MacKinnon conceived and founded RDR at New America in 2013. The annual RDR Corporate Accountability Index, launched in 2015, offers the only year-on-year ranking of the world’s most powerful digital platforms and telecommunications companies on policies and practices affecting users’ human rights, such as privacy and freedom of expression. The RDR Index has become a widely recognized global standard for corporate accountability in the tech sector, and a key resource for policymakers, investors, and civil society organizations advocating in the field.
With Dheere moving into the role of director, MacKinnon will continue to work with RDR into 2021 as founding director, focusing on connecting RDR's work with current policy debates about how technology should be governed and regulated, to ensure that it supports human rights and democracy around the world.

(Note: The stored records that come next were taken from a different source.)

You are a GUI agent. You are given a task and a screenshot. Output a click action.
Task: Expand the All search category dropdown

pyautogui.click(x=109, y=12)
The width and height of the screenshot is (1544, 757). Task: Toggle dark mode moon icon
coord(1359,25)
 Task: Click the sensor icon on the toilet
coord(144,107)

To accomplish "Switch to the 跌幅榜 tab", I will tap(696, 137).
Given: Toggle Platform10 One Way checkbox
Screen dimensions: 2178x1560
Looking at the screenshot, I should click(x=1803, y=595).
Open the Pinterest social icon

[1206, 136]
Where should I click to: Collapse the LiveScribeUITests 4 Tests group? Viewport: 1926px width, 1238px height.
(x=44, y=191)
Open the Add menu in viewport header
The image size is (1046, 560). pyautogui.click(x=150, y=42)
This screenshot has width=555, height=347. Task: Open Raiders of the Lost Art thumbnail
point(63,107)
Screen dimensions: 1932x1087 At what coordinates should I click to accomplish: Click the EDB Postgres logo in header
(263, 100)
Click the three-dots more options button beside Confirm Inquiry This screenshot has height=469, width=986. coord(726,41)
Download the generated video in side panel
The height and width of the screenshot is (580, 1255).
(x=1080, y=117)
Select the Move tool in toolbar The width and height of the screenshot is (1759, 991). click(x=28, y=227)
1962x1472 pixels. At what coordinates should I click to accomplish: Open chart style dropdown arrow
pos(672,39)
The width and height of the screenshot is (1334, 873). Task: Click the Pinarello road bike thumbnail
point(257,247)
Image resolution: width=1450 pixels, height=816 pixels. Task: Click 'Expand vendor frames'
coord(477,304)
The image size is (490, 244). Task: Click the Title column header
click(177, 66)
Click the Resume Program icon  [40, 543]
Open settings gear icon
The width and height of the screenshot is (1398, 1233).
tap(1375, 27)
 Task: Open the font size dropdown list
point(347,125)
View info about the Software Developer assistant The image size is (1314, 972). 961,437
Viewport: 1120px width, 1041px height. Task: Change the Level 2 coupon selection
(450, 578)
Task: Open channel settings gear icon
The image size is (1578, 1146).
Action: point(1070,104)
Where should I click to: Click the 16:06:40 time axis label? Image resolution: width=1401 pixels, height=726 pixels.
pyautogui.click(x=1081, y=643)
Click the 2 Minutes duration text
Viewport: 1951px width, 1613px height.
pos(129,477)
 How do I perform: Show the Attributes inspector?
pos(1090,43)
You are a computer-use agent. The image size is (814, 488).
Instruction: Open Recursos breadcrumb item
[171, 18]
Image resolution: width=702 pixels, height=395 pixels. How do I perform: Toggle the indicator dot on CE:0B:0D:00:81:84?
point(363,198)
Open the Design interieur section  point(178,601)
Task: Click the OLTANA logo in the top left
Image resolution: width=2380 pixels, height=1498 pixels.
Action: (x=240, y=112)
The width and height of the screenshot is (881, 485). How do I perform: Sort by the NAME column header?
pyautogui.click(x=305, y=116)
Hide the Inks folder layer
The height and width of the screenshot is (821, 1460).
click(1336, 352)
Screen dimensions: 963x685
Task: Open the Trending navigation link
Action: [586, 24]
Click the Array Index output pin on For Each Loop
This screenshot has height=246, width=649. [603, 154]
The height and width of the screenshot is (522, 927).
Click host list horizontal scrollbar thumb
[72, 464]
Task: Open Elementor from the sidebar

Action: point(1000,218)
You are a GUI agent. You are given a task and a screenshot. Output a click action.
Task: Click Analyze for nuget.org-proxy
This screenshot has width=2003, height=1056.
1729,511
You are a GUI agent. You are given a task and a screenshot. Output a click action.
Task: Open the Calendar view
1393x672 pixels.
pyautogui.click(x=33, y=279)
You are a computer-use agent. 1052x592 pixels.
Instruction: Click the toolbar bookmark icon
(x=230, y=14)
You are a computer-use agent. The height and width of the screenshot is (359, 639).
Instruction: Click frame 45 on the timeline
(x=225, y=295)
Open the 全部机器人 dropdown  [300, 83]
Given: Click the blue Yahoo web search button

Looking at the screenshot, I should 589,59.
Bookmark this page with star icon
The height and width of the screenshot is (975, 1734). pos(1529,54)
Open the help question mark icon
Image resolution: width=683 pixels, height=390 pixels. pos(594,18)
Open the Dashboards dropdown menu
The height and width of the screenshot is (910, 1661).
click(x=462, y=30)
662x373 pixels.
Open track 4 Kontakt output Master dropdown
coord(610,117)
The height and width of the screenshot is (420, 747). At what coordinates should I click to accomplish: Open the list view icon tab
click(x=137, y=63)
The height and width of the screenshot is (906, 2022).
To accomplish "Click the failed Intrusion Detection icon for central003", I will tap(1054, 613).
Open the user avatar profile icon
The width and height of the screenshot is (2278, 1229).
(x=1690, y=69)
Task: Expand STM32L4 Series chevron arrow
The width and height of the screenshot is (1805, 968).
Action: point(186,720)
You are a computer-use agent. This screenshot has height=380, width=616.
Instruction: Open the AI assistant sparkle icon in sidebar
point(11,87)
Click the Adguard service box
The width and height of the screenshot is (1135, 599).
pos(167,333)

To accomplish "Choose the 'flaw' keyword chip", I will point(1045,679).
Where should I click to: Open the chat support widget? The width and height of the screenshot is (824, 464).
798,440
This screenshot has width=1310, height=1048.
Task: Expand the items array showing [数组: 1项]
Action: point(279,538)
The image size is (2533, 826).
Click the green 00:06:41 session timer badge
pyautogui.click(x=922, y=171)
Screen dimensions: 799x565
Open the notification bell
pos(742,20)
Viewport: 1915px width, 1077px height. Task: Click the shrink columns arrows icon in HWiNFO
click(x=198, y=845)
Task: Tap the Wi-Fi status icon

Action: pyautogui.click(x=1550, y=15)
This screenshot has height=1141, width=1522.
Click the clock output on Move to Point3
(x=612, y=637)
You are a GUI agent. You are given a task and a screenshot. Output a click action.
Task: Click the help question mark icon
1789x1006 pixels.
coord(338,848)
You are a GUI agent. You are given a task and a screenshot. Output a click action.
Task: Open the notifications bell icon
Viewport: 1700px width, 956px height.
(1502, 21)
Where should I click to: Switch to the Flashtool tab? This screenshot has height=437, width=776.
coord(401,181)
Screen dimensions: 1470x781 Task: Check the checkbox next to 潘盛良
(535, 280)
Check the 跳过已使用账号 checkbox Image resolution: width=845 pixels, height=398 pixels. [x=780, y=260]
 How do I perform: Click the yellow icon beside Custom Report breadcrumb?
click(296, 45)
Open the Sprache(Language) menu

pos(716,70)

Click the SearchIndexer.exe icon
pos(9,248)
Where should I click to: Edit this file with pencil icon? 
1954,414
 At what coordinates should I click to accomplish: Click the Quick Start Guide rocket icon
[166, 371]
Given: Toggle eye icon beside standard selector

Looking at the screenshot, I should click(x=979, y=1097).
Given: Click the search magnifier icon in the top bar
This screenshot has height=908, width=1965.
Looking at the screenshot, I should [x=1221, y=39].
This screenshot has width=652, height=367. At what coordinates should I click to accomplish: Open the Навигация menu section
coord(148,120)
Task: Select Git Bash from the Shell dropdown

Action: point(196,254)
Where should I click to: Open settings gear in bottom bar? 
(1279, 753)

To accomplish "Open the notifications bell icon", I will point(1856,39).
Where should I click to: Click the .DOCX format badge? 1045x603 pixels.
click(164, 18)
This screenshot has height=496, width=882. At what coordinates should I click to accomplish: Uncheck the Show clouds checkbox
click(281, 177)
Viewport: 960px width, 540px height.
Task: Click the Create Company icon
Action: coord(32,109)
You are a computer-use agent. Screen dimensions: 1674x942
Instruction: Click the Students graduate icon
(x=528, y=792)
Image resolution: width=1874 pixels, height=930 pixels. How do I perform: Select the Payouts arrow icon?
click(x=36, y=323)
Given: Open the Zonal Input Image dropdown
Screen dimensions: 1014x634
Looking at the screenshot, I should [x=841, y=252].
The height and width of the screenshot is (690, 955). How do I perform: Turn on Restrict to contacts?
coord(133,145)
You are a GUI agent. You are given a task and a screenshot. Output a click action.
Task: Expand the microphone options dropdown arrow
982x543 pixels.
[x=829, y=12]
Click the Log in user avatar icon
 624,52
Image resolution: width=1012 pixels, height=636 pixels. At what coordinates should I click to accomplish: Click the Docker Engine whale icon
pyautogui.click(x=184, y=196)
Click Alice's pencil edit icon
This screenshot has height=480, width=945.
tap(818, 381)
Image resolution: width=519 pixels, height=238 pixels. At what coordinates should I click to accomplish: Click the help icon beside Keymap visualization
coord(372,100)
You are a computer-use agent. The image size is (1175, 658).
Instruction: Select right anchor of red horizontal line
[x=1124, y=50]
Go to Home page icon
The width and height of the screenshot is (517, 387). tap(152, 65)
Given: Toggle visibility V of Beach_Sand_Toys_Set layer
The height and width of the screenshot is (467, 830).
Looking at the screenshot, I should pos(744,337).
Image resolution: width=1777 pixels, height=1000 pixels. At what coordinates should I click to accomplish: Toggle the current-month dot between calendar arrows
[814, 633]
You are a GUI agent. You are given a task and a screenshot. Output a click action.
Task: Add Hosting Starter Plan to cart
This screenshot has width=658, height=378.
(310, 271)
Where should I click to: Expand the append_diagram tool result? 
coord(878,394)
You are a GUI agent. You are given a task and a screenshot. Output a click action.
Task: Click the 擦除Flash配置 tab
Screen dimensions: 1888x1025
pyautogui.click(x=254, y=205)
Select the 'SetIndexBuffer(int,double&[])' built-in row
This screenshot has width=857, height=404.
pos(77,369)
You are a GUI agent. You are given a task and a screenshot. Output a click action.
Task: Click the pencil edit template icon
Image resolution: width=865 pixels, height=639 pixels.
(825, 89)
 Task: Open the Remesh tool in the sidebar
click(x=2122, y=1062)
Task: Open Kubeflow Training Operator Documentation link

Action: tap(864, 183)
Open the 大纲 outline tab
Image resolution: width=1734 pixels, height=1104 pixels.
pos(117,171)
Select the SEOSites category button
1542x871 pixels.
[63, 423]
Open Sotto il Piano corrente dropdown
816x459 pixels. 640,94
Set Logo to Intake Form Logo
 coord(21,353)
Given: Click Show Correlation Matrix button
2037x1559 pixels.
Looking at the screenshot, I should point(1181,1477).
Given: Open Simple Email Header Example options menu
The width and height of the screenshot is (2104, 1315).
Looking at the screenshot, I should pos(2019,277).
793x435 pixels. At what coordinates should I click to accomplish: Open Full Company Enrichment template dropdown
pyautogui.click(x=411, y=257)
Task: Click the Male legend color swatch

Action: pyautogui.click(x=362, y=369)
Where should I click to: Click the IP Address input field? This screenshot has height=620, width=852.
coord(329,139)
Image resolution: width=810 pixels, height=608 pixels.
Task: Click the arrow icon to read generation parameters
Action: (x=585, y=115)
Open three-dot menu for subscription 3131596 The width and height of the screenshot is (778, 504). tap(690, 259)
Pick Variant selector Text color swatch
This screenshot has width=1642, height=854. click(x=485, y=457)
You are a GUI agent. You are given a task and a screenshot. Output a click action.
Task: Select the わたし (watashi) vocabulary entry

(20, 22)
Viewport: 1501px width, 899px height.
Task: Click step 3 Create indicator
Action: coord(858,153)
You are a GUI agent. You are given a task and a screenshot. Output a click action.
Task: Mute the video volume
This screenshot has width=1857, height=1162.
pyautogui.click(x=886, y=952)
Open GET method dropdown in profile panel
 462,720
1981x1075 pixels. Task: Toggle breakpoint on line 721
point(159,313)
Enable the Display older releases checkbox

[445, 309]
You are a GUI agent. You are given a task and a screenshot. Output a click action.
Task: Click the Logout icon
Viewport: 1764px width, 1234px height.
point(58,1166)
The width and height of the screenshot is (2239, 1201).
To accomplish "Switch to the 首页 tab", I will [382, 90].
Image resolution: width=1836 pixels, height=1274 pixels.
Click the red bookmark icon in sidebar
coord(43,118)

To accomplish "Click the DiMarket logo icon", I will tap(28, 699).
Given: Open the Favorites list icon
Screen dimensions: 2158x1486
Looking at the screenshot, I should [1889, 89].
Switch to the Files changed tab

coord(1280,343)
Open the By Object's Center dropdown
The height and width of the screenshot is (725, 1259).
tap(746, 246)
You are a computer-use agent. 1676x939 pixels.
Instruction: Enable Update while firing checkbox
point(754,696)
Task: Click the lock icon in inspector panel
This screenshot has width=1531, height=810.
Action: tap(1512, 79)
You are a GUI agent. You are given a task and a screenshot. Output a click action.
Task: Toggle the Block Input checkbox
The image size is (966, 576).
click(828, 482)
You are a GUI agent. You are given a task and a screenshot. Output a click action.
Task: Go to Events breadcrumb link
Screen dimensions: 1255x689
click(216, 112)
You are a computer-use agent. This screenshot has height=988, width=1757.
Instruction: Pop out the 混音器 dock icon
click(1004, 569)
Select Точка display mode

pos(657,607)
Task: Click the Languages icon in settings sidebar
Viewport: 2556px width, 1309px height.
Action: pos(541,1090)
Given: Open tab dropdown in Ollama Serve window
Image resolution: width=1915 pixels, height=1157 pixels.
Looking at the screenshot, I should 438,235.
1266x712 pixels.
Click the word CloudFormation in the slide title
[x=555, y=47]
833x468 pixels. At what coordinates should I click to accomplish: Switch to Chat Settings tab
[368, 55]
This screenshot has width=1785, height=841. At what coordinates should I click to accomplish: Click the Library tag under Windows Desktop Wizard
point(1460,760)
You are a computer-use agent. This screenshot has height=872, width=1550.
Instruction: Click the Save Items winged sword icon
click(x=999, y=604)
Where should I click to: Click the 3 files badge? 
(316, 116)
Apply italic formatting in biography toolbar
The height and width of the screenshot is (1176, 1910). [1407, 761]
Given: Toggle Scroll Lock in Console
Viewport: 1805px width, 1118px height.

A former CNN bureau chief in Beijing and Tokyo, MacKinnon has been a leading advocate for freedom of expression and privacy online in various academic and non-profit institutions since 2004. She is co-founder of the citizen media network Global Voices and a founding member of the Global Network Initiative. In 2012, while in residence as a senior fellow at New America, she wrote the award-winning book Consent of the Networked: The Worldwide Struggle for Internet Freedom, which delivered an early and prescient warning that unchecked government actions and unaccountable company practices posed a threat to the future of democracy and human rights.
“Rebecca is a pioneer in pushing for corporate accountability in the technology sector,” said Slaughter. “We have been enormously proud of her work in founding and leading RDR over the past seven years. She has made a lasting contribution to enhancing democratic accountability in the digital age.”
“It is an incredible privilege to be entrusted with RDR’s mission, especially at this critical moment,” said Dheere. “We see 2021-22 as a time for us to bring our rich body of research and policy recommendations to bear as technology companies continue to play a pivotal role in the protection of human rights, civil liberties, free and fair elections, and democratic institutions. I’m both honored and excited to carry this vision forward with our remarkable team.”
About New America
New America is dedicated to renewing the promise of America by continuing the quest to realize our nation’s highest ideals, honestly confronting the challenges caused by rapid technological and social change and seizing the opportunities those changes create. Read the rest of our story, or see what we've been doing recently in our latest Annual Report.
About RDR
Ranking Digital Rights (RDR) works to promote freedom of expression and privacy on the internet by creating global standards and incentives for companies to respect and protect users’ rights. We do this by ranking the world’s most powerful internet, mobile, and telecommunications companies on relevant commitments and policies in the annual RDR Corporate Accountability Index and through policy recommendations in reports, such as our recent “It’s the Business Model” series. We work with companies as well as advocates, researchers, investors, and policymakers to establish and advance global standards for corporate accountability.